▶ [Exercise materials]
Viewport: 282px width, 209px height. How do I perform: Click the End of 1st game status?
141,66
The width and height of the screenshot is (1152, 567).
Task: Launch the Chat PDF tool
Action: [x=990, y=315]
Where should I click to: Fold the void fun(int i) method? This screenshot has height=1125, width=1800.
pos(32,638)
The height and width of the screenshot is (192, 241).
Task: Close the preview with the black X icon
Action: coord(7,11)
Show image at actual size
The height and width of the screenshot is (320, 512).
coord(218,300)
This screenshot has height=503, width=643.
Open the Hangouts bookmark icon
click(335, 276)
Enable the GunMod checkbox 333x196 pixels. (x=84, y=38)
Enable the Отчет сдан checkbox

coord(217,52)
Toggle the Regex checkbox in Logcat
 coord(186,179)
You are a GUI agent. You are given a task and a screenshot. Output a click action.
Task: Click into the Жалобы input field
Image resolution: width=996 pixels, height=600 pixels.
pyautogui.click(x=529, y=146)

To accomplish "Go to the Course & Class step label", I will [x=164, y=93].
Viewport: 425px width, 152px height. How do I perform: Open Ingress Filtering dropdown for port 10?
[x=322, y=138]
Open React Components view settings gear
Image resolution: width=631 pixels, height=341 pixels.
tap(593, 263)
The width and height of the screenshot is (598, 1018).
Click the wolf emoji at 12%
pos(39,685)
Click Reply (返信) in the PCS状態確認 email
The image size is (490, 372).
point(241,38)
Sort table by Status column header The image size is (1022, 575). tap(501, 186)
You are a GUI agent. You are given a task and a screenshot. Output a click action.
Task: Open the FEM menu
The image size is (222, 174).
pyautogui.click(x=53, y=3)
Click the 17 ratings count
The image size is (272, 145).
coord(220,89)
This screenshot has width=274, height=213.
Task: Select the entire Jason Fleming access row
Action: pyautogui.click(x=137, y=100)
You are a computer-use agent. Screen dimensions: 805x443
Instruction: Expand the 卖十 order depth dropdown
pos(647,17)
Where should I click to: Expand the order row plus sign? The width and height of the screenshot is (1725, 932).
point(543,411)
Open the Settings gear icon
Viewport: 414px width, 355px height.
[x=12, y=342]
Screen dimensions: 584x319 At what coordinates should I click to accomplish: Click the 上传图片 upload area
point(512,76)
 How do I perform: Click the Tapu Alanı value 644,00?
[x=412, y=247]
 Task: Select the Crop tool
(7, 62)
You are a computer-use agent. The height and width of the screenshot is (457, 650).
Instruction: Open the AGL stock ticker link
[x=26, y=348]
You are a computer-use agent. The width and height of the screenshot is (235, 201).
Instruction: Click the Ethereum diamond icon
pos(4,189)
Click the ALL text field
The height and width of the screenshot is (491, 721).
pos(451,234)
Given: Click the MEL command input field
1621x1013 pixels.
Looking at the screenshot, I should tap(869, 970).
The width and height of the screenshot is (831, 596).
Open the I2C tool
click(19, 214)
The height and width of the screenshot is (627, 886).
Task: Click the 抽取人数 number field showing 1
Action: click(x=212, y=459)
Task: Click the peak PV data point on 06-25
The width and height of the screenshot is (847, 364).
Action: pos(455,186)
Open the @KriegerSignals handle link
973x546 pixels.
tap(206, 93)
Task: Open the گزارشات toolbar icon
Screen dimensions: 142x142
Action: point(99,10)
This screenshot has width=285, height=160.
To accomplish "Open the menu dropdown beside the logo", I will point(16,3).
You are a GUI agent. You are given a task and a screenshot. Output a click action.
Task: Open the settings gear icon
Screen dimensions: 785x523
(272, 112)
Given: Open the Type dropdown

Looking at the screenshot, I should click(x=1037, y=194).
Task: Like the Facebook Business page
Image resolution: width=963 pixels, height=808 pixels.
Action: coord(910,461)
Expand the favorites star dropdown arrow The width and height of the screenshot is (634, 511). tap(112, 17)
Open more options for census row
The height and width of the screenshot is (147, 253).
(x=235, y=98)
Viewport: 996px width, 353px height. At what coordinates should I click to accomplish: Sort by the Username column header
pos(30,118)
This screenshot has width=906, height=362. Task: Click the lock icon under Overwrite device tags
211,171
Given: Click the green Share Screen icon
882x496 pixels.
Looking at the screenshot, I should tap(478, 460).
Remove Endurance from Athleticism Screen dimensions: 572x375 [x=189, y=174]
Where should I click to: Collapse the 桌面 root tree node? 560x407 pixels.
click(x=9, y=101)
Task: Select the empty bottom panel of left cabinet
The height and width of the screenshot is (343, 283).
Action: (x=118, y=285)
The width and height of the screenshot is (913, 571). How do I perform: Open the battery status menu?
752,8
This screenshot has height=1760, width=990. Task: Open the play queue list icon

▶ [Prompt] All the data above should be restated in full, exactly.

▶ [Response to this exercise]
Viewport: 282px width, 209px height. How do I perform: Click the End of 1st game status?
141,66
The width and height of the screenshot is (1152, 567).
Task: Launch the Chat PDF tool
Action: [x=990, y=315]
Where should I click to: Fold the void fun(int i) method? This screenshot has height=1125, width=1800.
pos(32,638)
The height and width of the screenshot is (192, 241).
Task: Close the preview with the black X icon
Action: coord(7,11)
Show image at actual size
The height and width of the screenshot is (320, 512).
coord(218,300)
This screenshot has height=503, width=643.
Open the Hangouts bookmark icon
click(335, 276)
Enable the GunMod checkbox 333x196 pixels. (x=84, y=38)
Enable the Отчет сдан checkbox

coord(217,52)
Toggle the Regex checkbox in Logcat
 coord(186,179)
You are a GUI agent. You are given a task and a screenshot. Output a click action.
Task: Click into the Жалобы input field
Image resolution: width=996 pixels, height=600 pixels.
pyautogui.click(x=529, y=146)

To accomplish "Go to the Course & Class step label", I will [x=164, y=93].
Viewport: 425px width, 152px height. How do I perform: Open Ingress Filtering dropdown for port 10?
[x=322, y=138]
Open React Components view settings gear
Image resolution: width=631 pixels, height=341 pixels.
tap(593, 263)
The width and height of the screenshot is (598, 1018).
Click the wolf emoji at 12%
pos(39,685)
Click Reply (返信) in the PCS状態確認 email
The image size is (490, 372).
point(241,38)
Sort table by Status column header The image size is (1022, 575). tap(501, 186)
You are a GUI agent. You are given a task and a screenshot. Output a click action.
Task: Open the FEM menu
The image size is (222, 174).
pyautogui.click(x=53, y=3)
Click the 17 ratings count
The image size is (272, 145).
coord(220,89)
This screenshot has width=274, height=213.
Task: Select the entire Jason Fleming access row
Action: pyautogui.click(x=137, y=100)
You are a computer-use agent. Screen dimensions: 805x443
Instruction: Expand the 卖十 order depth dropdown
pos(647,17)
Where should I click to: Expand the order row plus sign? The width and height of the screenshot is (1725, 932).
point(543,411)
Open the Settings gear icon
Viewport: 414px width, 355px height.
[x=12, y=342]
Screen dimensions: 584x319 At what coordinates should I click to accomplish: Click the 上传图片 upload area
point(512,76)
 How do I perform: Click the Tapu Alanı value 644,00?
[x=412, y=247]
 Task: Select the Crop tool
(7, 62)
You are a computer-use agent. The height and width of the screenshot is (457, 650).
Instruction: Open the AGL stock ticker link
[x=26, y=348]
You are a computer-use agent. The width and height of the screenshot is (235, 201).
Instruction: Click the Ethereum diamond icon
pos(4,189)
Click the ALL text field
The height and width of the screenshot is (491, 721).
pos(451,234)
Given: Click the MEL command input field
1621x1013 pixels.
Looking at the screenshot, I should tap(869, 970).
The width and height of the screenshot is (831, 596).
Open the I2C tool
click(19, 214)
The height and width of the screenshot is (627, 886).
Task: Click the 抽取人数 number field showing 1
Action: click(x=212, y=459)
Task: Click the peak PV data point on 06-25
The width and height of the screenshot is (847, 364).
Action: pos(455,186)
Open the @KriegerSignals handle link
973x546 pixels.
tap(206, 93)
Task: Open the گزارشات toolbar icon
Screen dimensions: 142x142
Action: point(99,10)
This screenshot has width=285, height=160.
To accomplish "Open the menu dropdown beside the logo", I will point(16,3).
You are a GUI agent. You are given a task and a screenshot. Output a click action.
Task: Open the settings gear icon
Screen dimensions: 785x523
(272, 112)
Given: Open the Type dropdown

Looking at the screenshot, I should click(x=1037, y=194).
Task: Like the Facebook Business page
Image resolution: width=963 pixels, height=808 pixels.
Action: coord(910,461)
Expand the favorites star dropdown arrow The width and height of the screenshot is (634, 511). tap(112, 17)
Open more options for census row
The height and width of the screenshot is (147, 253).
(x=235, y=98)
Viewport: 996px width, 353px height. At what coordinates should I click to accomplish: Sort by the Username column header
pos(30,118)
This screenshot has width=906, height=362. Task: Click the lock icon under Overwrite device tags
211,171
Given: Click the green Share Screen icon
882x496 pixels.
Looking at the screenshot, I should tap(478, 460).
Remove Endurance from Athleticism Screen dimensions: 572x375 [x=189, y=174]
Where should I click to: Collapse the 桌面 root tree node? 560x407 pixels.
click(x=9, y=101)
Task: Select the empty bottom panel of left cabinet
The height and width of the screenshot is (343, 283).
Action: (x=118, y=285)
The width and height of the screenshot is (913, 571). How do I perform: Open the battery status menu?
752,8
This screenshot has height=1760, width=990. Task: Open the play queue list icon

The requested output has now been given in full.